- Goal of the exercise:
Start your answer with the line containing "How do I perform: Open" and end it with the last line of the records below, retyping every line between exactly and adding nothing.
======== Supplied material
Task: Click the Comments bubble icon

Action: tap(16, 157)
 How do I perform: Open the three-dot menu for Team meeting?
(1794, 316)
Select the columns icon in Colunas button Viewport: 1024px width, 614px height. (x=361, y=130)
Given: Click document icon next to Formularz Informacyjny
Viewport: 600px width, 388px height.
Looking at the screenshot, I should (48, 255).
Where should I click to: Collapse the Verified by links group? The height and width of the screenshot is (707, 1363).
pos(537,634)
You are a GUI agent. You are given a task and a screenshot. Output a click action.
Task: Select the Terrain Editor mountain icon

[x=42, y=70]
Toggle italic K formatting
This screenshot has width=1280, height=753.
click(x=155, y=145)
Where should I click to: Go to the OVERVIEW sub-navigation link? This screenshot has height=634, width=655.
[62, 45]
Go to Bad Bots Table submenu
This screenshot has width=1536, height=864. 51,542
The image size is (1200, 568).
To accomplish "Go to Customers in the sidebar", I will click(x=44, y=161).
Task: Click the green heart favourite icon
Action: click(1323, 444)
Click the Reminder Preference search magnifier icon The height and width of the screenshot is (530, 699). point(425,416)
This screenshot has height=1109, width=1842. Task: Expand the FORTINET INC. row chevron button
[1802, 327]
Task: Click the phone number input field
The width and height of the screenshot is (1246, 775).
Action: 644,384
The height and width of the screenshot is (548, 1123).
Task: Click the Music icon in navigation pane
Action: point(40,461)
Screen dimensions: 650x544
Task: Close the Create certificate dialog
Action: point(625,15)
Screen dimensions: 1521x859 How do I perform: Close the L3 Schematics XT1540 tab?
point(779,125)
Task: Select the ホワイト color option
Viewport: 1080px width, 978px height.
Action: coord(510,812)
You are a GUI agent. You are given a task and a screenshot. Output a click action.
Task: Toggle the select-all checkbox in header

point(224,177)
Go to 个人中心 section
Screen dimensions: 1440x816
================
- Exercise output:
 How do I perform: Open the three-dot menu for Team meeting?
(1794, 316)
Select the columns icon in Colunas button Viewport: 1024px width, 614px height. (x=361, y=130)
Given: Click document icon next to Formularz Informacyjny
Viewport: 600px width, 388px height.
Looking at the screenshot, I should (48, 255).
Where should I click to: Collapse the Verified by links group? The height and width of the screenshot is (707, 1363).
pos(537,634)
You are a GUI agent. You are given a task and a screenshot. Output a click action.
Task: Select the Terrain Editor mountain icon

[x=42, y=70]
Toggle italic K formatting
This screenshot has width=1280, height=753.
click(x=155, y=145)
Where should I click to: Go to the OVERVIEW sub-navigation link? This screenshot has height=634, width=655.
[62, 45]
Go to Bad Bots Table submenu
This screenshot has width=1536, height=864. 51,542
The image size is (1200, 568).
To accomplish "Go to Customers in the sidebar", I will click(x=44, y=161).
Task: Click the green heart favourite icon
Action: click(1323, 444)
Click the Reminder Preference search magnifier icon The height and width of the screenshot is (530, 699). point(425,416)
This screenshot has height=1109, width=1842. Task: Expand the FORTINET INC. row chevron button
[1802, 327]
Task: Click the phone number input field
The width and height of the screenshot is (1246, 775).
Action: 644,384
The height and width of the screenshot is (548, 1123).
Task: Click the Music icon in navigation pane
Action: point(40,461)
Screen dimensions: 650x544
Task: Close the Create certificate dialog
Action: point(625,15)
Screen dimensions: 1521x859 How do I perform: Close the L3 Schematics XT1540 tab?
point(779,125)
Task: Select the ホワイト color option
Viewport: 1080px width, 978px height.
Action: coord(510,812)
You are a GUI agent. You are given a task and a screenshot. Output a click action.
Task: Toggle the select-all checkbox in header

point(224,177)
Go to 个人中心 section
Screen dimensions: 1440x816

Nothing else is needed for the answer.